2.2. En l'espèce, le rattachement au siège ne conduit pas à une solution rationnelle, le rattachement au siège est écarté

La décision de la cour administrative d'appel de Lyon ne retient pas l'analyse de la CJCE s'agissant du lieu de rattachement de la prestation pour une prestation de vente à consommer sur place sur un navire. La Cour de justice regarde le critère du siège comme prioritaire mais en ce sens que le critère de l'établissement stable ne présente d'intérêt que dans le cas où le rattachement au siège ne conduit pas à une solution rationnelle du point de vue fiscal ou crée un conflit avec un autre Etat membre. La Cour de justice, ce faisant, semble hiérarchiser les deux critères, encore qu'il s'agisse là, sans doute, d'une analyse d'espèce. Toutefois, le deuxième critère de l'établissement stable n'entre en ligne de compte que si cet établissement présente la réunion permanente des moyens humains et techniques nécessaires à des prestations de services déterminées. La cour administrative d'appel de Lyon juge, de son côté, qu'il est plus rationnel au plan fiscal de rattacher les prestations exécutées à bord de l'établissement stable que constitue le bateau de la requérante. La cour ne se borne pas à constater l'existence d'un établissement stable mais fait application du second critère, le siège, pour l'écarter et pour se prononcer.

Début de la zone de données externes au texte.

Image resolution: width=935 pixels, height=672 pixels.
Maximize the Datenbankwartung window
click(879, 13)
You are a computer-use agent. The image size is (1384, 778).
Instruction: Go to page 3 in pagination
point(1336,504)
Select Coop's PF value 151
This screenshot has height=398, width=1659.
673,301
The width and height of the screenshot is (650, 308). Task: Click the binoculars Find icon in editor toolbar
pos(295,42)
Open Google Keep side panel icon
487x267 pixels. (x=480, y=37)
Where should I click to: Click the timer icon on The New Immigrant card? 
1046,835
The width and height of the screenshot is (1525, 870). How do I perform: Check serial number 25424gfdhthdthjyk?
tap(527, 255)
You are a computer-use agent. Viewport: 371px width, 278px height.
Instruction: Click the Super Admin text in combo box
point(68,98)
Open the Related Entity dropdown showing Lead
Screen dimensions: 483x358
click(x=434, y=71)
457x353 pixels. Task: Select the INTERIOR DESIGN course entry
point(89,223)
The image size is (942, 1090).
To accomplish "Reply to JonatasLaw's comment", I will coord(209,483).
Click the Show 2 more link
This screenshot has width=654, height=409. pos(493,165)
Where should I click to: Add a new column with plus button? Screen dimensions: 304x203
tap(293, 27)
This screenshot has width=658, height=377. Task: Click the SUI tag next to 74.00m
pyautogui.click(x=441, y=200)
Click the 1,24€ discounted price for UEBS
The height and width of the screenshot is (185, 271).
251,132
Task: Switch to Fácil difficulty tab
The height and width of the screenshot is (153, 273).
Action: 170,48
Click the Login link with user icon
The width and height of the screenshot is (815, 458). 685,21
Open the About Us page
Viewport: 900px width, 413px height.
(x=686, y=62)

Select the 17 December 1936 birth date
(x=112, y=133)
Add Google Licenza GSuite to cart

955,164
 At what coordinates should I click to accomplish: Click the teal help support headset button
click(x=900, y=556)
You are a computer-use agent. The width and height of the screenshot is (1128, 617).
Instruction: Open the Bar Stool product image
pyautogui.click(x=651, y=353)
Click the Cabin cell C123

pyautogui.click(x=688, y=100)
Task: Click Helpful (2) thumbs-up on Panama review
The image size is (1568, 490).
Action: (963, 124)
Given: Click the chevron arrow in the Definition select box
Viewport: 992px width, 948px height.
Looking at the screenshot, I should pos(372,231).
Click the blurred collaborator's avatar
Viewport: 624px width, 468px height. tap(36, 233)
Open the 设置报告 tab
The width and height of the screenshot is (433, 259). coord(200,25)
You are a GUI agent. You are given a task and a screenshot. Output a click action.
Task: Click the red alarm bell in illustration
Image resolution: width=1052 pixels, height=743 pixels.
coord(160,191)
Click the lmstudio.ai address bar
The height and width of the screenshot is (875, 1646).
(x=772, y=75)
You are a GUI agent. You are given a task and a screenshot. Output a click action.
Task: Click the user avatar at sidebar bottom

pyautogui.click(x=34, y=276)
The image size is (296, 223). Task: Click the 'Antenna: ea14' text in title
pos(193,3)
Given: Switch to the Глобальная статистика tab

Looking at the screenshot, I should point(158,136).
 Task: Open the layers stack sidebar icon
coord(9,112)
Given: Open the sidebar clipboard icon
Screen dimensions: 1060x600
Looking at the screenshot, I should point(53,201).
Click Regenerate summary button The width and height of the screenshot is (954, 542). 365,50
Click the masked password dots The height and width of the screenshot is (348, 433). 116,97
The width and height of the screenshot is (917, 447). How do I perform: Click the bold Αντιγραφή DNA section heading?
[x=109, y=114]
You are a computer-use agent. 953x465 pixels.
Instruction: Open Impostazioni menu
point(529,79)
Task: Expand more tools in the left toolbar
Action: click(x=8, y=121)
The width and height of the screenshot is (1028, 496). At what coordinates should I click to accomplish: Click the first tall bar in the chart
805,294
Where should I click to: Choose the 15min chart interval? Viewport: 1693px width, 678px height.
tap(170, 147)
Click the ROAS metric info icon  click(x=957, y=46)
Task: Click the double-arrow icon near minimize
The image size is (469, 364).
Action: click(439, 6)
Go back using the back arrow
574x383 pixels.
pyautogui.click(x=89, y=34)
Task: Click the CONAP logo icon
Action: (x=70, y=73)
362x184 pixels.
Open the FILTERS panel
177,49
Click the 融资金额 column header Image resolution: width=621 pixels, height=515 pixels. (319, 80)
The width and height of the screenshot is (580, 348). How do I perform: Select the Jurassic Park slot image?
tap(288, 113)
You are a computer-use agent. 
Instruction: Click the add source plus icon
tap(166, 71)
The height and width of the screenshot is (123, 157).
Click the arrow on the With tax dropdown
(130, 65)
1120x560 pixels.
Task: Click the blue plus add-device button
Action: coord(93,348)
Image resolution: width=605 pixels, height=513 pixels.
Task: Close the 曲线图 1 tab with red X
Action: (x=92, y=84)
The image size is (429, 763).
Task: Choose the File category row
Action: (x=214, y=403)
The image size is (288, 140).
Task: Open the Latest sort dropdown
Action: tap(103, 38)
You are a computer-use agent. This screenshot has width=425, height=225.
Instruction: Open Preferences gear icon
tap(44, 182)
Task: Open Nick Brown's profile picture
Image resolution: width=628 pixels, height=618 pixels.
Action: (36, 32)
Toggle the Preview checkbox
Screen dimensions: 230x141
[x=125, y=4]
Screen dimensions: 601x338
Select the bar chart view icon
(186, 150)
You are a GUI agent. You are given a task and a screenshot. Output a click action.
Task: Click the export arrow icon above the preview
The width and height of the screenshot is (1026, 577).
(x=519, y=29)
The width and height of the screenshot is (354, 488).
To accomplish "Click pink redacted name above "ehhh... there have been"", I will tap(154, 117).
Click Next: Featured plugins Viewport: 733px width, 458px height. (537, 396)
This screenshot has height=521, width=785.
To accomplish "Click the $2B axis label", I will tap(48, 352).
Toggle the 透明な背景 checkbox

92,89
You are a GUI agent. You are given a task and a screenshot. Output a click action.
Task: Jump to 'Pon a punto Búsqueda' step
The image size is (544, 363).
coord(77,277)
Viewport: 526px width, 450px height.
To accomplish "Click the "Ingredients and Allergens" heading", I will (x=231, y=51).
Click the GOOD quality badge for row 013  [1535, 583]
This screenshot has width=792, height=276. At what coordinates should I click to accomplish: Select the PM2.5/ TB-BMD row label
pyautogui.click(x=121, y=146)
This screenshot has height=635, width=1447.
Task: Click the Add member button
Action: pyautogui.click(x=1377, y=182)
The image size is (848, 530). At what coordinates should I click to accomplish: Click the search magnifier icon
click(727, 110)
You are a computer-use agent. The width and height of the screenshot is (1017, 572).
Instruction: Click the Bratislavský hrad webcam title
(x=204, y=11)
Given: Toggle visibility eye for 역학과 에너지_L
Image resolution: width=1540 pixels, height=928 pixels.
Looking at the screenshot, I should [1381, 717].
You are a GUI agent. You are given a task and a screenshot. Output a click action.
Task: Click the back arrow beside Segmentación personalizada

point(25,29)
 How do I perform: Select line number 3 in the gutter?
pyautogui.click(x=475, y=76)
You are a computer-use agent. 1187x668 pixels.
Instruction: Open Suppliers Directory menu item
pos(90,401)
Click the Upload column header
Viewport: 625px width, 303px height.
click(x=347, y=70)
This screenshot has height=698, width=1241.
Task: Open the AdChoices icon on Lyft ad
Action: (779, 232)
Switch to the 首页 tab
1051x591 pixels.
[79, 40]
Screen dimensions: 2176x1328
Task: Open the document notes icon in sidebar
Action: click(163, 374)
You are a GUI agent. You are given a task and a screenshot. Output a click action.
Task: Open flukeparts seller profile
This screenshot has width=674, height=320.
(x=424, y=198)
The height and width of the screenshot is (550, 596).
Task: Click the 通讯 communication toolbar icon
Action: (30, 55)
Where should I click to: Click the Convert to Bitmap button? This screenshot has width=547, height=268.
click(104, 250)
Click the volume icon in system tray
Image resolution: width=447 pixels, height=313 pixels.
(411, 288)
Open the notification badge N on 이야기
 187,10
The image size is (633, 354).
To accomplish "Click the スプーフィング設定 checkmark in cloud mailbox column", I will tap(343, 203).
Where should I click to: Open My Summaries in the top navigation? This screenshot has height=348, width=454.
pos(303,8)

Alors, peut-on dire que la décision de la cour administrative d'appel de Lyon est contraire à la jurisprudence de la CJCE ? Nous ne le croyons pas, car la CJCE indique, dans sa décision "DFDS A/S" du 20 février 1997 (aff. C-260/95) se référant à l'arrêt "Berkholz" du 4 juillet 1985 (aff. C-168/84), qu'il appartient aux autorités fiscales de chaque Etat membre de déterminer, dans le cadre des options offertes pour la 6ème Directive-TVA, quel est, pour une prestation de services déterminée, le point de rattachement le plus utile du point de vue fiscal.

En retenant, non seulement le critère, désormais classique, de la réunion des moyens, mais aussi en retenant celui tiré de la rationalité du rattachement, la cour administrative d'appel de Lyon fait prévaloir l'établissement stable sur le siège et fait oeuvre jurisprudentielle, nonobstant la circonstance que le bateau de croisière fluviale n'a pas, conformément à la jurisprudence des Communautés, un statut indépendant par rapport à la société du siège (CJCE, 20 février 1997, aff. C-260/95, DFDS précité : RJF 4/97 n° 406). Il est donc intéressant de savoir ce que seront les suites données à la décision des juges de Lyon.